Humans really are so compassionate, to kill animals and eat their flesh and boil their bones for food, aren't they? So merciful indeed.
But aren't humans also animals? They are also a part of the animal kingdom. So, what if I played around a bit, and said, "Humans really are so humane, to kill people in the most merciful way possible."

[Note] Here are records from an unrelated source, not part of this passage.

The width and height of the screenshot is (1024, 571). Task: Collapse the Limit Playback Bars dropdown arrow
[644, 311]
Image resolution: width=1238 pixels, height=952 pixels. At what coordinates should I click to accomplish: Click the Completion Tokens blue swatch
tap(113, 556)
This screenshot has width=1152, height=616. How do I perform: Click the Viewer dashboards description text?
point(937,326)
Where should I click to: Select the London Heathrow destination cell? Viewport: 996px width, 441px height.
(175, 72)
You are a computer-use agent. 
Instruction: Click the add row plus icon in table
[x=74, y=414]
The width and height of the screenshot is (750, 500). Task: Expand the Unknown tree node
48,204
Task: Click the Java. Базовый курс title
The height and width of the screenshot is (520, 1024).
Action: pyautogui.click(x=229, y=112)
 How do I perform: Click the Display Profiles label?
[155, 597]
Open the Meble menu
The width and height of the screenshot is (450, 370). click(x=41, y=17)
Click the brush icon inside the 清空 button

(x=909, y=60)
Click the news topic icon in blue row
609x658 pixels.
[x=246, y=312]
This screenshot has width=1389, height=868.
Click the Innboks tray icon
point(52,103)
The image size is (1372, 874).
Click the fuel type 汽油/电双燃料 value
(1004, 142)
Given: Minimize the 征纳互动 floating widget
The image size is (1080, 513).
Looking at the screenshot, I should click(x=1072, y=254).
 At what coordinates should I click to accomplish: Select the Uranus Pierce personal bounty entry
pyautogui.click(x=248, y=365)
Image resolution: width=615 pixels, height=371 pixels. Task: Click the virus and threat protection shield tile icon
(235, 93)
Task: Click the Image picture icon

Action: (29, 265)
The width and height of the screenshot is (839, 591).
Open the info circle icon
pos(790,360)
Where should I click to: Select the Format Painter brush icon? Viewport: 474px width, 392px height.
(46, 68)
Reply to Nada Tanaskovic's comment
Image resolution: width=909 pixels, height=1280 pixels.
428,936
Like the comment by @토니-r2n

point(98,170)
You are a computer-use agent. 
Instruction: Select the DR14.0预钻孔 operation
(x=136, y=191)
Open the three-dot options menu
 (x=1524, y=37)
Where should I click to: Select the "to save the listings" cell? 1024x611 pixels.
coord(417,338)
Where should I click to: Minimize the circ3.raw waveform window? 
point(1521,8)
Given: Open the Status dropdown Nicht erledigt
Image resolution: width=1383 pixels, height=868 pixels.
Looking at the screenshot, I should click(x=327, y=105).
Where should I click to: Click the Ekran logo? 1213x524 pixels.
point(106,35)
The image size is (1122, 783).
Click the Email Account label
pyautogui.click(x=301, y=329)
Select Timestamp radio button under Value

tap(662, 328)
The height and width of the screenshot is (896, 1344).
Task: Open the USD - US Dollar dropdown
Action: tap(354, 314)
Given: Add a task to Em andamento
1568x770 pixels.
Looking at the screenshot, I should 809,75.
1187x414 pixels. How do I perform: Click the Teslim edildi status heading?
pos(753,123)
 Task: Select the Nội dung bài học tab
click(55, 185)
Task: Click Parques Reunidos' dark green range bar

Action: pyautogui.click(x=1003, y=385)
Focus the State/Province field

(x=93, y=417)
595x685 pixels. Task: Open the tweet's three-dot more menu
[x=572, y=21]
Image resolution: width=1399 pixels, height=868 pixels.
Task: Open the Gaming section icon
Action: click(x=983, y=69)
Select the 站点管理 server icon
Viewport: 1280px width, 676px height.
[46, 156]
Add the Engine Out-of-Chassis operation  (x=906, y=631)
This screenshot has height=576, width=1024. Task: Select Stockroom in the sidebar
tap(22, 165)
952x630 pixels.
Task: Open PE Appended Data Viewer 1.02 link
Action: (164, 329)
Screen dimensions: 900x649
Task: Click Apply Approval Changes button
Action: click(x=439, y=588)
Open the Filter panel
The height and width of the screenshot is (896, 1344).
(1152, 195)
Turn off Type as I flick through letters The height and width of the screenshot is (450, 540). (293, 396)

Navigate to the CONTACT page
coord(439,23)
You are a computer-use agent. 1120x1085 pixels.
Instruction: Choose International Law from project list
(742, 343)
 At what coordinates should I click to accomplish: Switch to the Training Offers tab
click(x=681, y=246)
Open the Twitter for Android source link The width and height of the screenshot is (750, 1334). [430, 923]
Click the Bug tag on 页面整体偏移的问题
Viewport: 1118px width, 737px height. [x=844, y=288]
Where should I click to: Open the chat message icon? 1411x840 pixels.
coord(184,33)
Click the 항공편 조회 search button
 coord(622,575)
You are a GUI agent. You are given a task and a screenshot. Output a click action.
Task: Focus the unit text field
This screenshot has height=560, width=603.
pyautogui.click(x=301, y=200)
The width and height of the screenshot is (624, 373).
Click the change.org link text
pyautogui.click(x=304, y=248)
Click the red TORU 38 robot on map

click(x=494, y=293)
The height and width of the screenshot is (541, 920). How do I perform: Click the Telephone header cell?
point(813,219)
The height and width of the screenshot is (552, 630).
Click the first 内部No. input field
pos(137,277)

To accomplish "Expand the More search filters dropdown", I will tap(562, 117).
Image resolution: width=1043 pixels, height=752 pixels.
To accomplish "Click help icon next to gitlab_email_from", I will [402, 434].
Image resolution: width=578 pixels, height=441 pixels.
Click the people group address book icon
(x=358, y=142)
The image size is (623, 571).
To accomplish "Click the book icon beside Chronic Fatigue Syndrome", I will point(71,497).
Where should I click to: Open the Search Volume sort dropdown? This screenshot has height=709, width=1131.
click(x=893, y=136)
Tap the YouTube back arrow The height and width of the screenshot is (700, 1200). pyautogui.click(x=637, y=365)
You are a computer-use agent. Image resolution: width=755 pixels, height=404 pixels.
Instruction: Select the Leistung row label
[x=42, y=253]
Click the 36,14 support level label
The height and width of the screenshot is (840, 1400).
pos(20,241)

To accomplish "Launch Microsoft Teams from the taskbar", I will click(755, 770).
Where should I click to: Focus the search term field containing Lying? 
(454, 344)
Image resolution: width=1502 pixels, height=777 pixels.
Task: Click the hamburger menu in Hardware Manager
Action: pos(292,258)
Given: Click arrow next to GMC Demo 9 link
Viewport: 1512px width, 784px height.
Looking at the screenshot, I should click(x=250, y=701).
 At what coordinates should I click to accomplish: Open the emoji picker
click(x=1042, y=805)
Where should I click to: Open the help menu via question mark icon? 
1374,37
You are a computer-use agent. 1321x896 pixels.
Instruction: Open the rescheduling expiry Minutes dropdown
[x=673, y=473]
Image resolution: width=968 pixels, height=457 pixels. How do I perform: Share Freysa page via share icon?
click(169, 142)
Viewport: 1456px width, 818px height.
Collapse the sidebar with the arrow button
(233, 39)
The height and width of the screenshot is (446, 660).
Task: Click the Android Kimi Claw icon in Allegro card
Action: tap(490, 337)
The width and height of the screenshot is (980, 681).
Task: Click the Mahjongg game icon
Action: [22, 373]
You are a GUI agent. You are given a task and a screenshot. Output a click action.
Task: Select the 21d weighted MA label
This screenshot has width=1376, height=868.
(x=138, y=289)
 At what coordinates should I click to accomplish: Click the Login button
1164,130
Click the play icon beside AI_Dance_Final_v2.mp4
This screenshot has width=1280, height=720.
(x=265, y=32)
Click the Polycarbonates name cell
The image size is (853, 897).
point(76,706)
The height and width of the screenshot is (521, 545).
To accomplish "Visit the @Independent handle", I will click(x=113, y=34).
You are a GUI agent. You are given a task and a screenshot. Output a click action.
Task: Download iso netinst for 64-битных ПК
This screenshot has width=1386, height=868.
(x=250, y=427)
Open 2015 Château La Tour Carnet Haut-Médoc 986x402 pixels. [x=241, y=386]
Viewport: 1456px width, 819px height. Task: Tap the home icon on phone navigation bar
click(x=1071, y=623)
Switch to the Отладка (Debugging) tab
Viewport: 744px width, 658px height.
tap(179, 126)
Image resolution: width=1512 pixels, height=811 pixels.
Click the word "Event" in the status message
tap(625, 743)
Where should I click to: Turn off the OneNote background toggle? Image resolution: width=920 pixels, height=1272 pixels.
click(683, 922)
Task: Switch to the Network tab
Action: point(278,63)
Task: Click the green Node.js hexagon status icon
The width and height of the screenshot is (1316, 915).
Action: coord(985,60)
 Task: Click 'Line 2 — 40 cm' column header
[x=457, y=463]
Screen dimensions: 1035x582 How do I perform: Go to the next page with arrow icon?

"So what does 'humane' really mean, then?" Haha, if I said that to them, they'd probably look at me like I was crazy.
Hmmm.
I've been becoming increasingly twisted these days. Was it because all my past weaknesses were splayed out for the world to see? Or was it because I was stuck in a horrific torture instrument for two days and cried my eyes out? Or perhaps it was because of my pervert butler, who became increasingly moody and loud as time went by?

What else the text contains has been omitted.